### GIVEN TASK A
In the rows, from the start through the line with "Task: Click on", change "Profile" to "Settings" and leave everything else as it is. Give back only those lines.

Question

A certain child's near point is $$10.0 \mathrm{cm} ;$$ her far point (with eyes relaxed) is $$125 \mathrm{cm}$$. Each eye lens is $$2.00 \mathrm{cm}$$ from the retina. (a) Between what limits, measured in diopters, does the power of this lens-cornea combination vary? (b) Calculate the power of the eyeglass lens the child should use for relaxed distance vision. Is the lens converging or diverging?

Answer

## Question1.a:

**step1 Calculate the Maximum Power of the Eye Lens-Cornea Combination**

The power of a lens is the reciprocal of its focal length, measured in diopters (D) when the focal length is in meters. The eye's lens-cornea combination acts as a single lens. When the eye views the near point, its lens system has maximum power. The image is formed on the retina. The relationship between object distance ($$d_o$$), image distance ($$d_i$$), and power ($$P$$) is given by the lens formula where $$P = \frac{1}{f} = \frac{1}{d_o} + \frac{1}{d_i}$$. Here, the object distance is the near point, and the image distance is the distance from the lens to the retina.

$$ P_{max} = \frac{1}{d_{o,near}} + \frac{1}{d_i} $$

Given: Near point ($$d_{o,near}$$) = $$10.0 \mathrm{cm} = 0.10 \mathrm{m}$$. Distance from eye lens to retina ($$d_i$$) = $$2.00 \mathrm{cm} = 0.02 \mathrm{m}$$. Substitute these values into the formula:

$$ P_{max} = \frac{1}{0.10 \mathrm{m}} + \frac{1}{0.02 \mathrm{m}} $$

$$ P_{max} = 10 \mathrm{D} + 50 \mathrm{D} $$

$$ P_{max} = 60 \mathrm{D} $$

**step2 Calculate the Minimum Power of the Eye Lens-Cornea Combination**

When the eye views the far point, its lens system is relaxed and has minimum power. Similar to the maximum power calculation, we use the lens formula, but with the far point as the object distance.

$$ P_{min} = \frac{1}{d_{o,far}} + \frac{1}{d_i} $$

Given: Far point ($$d_{o,far}$$) = $$125 \mathrm{cm} = 1.25 \mathrm{m}$$. Distance from eye lens to retina ($$d_i$$) = $$2.00 \mathrm{cm} = 0.02 \mathrm{m}$$. Substitute these values into the formula:

$$ P_{min} = \frac{1}{1.25 \mathrm{m}} + \frac{1}{0.02 \mathrm{m}} $$

$$ P_{min} = 0.8 \mathrm{D} + 50 \mathrm{D} $$

$$ P_{min} = 50.8 \mathrm{D} $$

## Question1.b:

**step1 Calculate the Power of the Eyeglass Lens for Relaxed Distance Vision**

For relaxed distance vision, a person should be able to see objects at infinity ($$d_o = \infty$$) clearly. Since the child's far point is only $$125 \mathrm{cm}$$, they are nearsighted. To correct this, the eyeglass lens must form a virtual image of an object at infinity at the child's far point. This virtual image then serves as the object for the child's relaxed eye. For an eyeglass lens, if the image is formed on the same side as the object (virtual image), the image distance is negative.

### ENTRIES SHOWN

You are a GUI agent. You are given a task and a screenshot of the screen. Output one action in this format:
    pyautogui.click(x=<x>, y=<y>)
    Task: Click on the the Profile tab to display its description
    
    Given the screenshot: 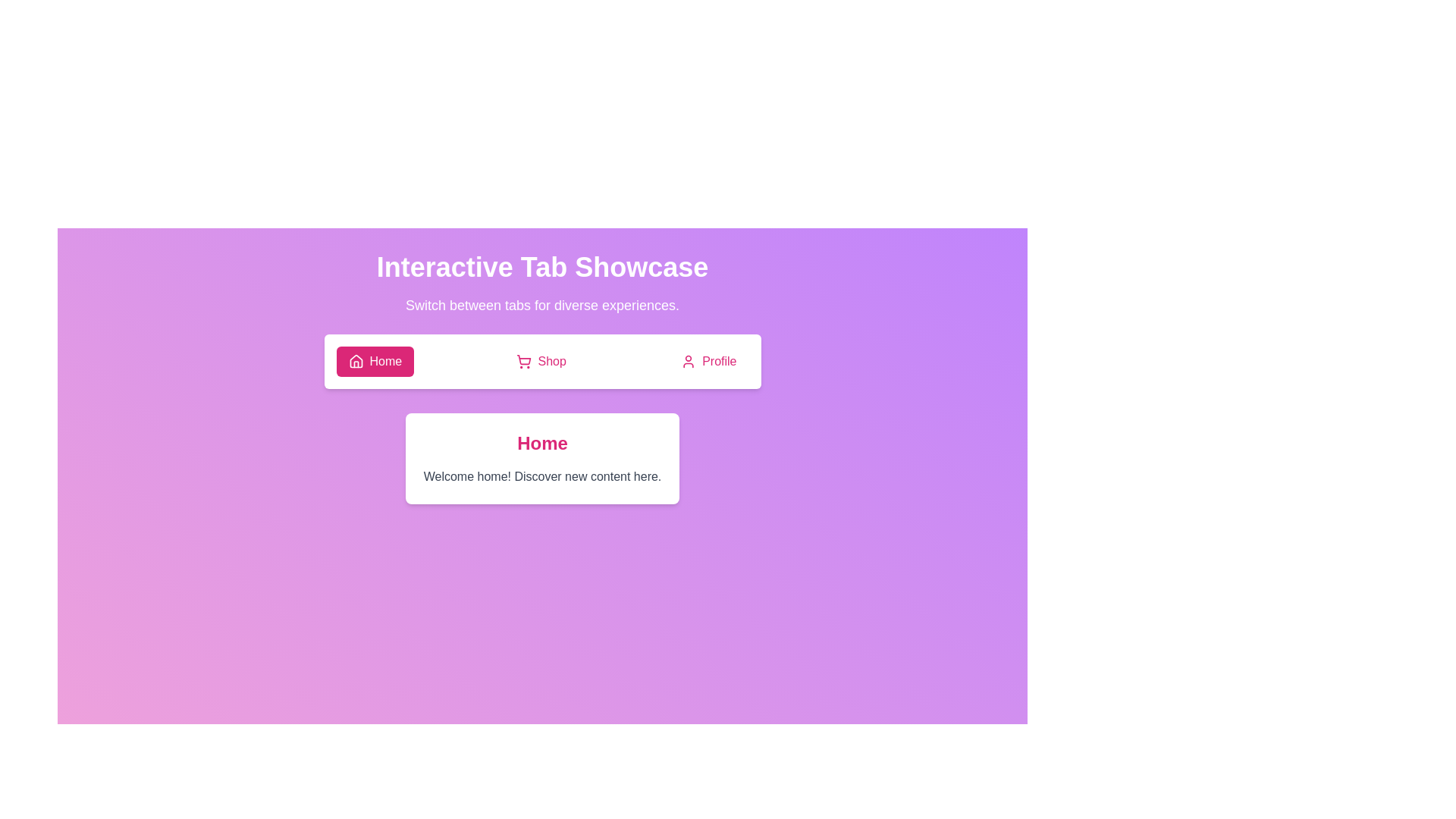 What is the action you would take?
    pyautogui.click(x=708, y=362)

### GIVEN TASK B
Summarize the worked solution on the child's eye in two sentences.

### OUTPUT A
You are a GUI agent. You are given a task and a screenshot of the screen. Output one action in this format:
    pyautogui.click(x=<x>, y=<y>)
    Task: Click on the the Settings tab to display its description

### OUTPUT B
The solution uses the lens formula with a 2.00 cm lens-to-retina distance to find the eye's maximum power of 60 D at the 10.0 cm near point and its minimum power of 50.8 D at the 125 cm far point. For relaxed distance vision, it identifies the child as nearsighted and states that the eyeglass lens must form a virtual image of an object at infinity at the child's far point.